Wali Kota Tutup MPLS SMPN 7 dengan Aksi Tanam Pohon, Siswa Bersihkan Sungai dari Tumpukan Popok

RASIOO.id – Penutupan Masa Pengenalan Lingkungan Sekolah (MPLS) di SMPN 7 Kota Bogor diisi dengan aksi peduli lingkungan. Wali Kota Bogor Dedie A. Rachim bersama ratusan siswa melakukan penanaman pohon dan membersihkan bantaran Sungai Cipakancilan, Selasa, 21 Juli 2026.

Kegiatan tersebut menjadi bagian dari komitmen Pemerintah Kota Bogor untuk menjadikan penanaman pohon sebagai agenda rutin setiap pelaksanaan MPLS pada awal tahun ajaran baru.

Dedie mengatakan, pemerintah telah menyiapkan surat edaran agar program tersebut dapat dilaksanakan secara konsisten setiap tahun.

“Penutupan program MPLS (Masa Pengenalan Lingkungan Sekolah). Kemarin tingkat SD sudah, tingkat SMP sudah,” ujarnya.

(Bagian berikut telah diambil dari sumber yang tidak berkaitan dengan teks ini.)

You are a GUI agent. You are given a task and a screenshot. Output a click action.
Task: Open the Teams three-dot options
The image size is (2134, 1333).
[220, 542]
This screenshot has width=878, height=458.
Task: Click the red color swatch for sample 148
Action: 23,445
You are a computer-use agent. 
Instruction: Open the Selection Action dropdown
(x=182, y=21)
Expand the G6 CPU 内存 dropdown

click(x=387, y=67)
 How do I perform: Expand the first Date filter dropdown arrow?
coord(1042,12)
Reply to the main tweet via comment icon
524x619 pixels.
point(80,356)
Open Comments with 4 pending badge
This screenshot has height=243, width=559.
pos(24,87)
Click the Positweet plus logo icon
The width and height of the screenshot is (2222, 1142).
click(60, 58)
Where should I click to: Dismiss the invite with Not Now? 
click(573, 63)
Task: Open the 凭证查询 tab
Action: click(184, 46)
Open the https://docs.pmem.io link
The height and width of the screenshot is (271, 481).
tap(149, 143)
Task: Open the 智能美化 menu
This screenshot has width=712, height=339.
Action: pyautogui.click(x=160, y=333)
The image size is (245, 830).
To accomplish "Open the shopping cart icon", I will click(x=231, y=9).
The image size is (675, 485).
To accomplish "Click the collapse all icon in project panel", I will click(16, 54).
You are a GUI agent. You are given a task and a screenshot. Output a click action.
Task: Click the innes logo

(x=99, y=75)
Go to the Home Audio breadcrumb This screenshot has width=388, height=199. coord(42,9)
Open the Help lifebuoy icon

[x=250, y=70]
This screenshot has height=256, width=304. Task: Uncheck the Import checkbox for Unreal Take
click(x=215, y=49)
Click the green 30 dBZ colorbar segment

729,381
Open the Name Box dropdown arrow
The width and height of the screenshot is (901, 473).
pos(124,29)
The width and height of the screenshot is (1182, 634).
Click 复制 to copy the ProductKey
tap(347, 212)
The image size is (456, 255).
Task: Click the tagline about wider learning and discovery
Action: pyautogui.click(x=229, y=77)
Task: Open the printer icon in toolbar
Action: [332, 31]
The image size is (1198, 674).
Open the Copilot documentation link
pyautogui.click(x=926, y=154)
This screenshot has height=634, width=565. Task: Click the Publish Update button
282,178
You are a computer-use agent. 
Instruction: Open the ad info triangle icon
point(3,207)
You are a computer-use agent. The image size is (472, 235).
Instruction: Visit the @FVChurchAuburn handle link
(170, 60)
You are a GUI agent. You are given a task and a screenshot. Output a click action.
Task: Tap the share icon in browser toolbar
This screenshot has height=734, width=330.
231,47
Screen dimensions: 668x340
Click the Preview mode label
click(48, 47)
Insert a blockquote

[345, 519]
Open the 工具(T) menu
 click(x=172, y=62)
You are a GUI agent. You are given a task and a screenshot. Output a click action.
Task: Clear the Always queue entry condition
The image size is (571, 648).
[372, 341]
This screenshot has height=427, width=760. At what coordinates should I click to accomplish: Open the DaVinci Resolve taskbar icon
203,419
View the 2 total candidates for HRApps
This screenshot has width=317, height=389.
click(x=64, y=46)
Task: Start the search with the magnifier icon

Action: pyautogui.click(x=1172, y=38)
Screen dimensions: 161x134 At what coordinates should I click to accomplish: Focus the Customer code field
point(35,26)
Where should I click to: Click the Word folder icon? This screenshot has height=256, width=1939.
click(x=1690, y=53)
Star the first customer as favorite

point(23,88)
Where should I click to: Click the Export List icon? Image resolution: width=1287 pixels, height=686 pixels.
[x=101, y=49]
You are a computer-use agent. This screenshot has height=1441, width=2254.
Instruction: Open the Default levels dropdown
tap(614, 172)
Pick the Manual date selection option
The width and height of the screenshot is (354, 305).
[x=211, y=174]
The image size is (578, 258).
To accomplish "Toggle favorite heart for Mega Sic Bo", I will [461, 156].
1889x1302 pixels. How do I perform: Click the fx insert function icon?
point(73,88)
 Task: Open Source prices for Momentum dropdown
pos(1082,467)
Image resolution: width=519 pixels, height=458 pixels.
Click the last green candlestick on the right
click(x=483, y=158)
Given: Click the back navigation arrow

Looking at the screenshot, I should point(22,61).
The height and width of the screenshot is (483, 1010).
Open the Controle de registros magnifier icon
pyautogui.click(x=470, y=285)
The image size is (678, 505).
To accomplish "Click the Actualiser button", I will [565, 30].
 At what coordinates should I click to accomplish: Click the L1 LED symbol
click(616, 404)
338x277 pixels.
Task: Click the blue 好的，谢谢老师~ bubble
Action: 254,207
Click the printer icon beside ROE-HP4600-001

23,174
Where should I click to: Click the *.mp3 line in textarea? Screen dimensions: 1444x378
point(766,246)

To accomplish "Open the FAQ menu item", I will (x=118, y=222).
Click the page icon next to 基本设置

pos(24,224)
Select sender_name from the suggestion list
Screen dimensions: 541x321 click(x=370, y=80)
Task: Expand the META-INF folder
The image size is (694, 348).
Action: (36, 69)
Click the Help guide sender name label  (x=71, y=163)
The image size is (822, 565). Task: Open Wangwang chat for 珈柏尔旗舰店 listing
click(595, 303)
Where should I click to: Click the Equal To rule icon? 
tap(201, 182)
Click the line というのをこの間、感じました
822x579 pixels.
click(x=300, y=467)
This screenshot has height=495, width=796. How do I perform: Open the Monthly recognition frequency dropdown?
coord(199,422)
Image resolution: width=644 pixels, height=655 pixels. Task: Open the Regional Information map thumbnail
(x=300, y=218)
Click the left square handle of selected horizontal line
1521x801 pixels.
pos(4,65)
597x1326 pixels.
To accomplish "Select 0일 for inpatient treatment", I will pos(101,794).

Ia menjelaskan, kegiatan kali ini tidak hanya melibatkan sekolah negeri, tetapi juga sekolah swasta, yakni SMP BPK Penabur Bogor.

“Sekarang kita juga melibatkan SMP swasta, yaitu BPK Penabur,” katanya.

Aksi penanaman pohon dilaksanakan di kawasan Kelurahan Paledang dan Panaragan dengan melibatkan lebih dari 100 peserta yang didominasi para pelajar.

“Jadi, saya pikir tadi ada mungkin lebih dari 100 orang yang terlibat, khususnya pelajar,” tuturnya.

Dedie menambahkan, sosialisasi program penanaman pohon akan terus diperluas hingga seluruh sekolah di Kota Bogor, termasuk sekolah swasta.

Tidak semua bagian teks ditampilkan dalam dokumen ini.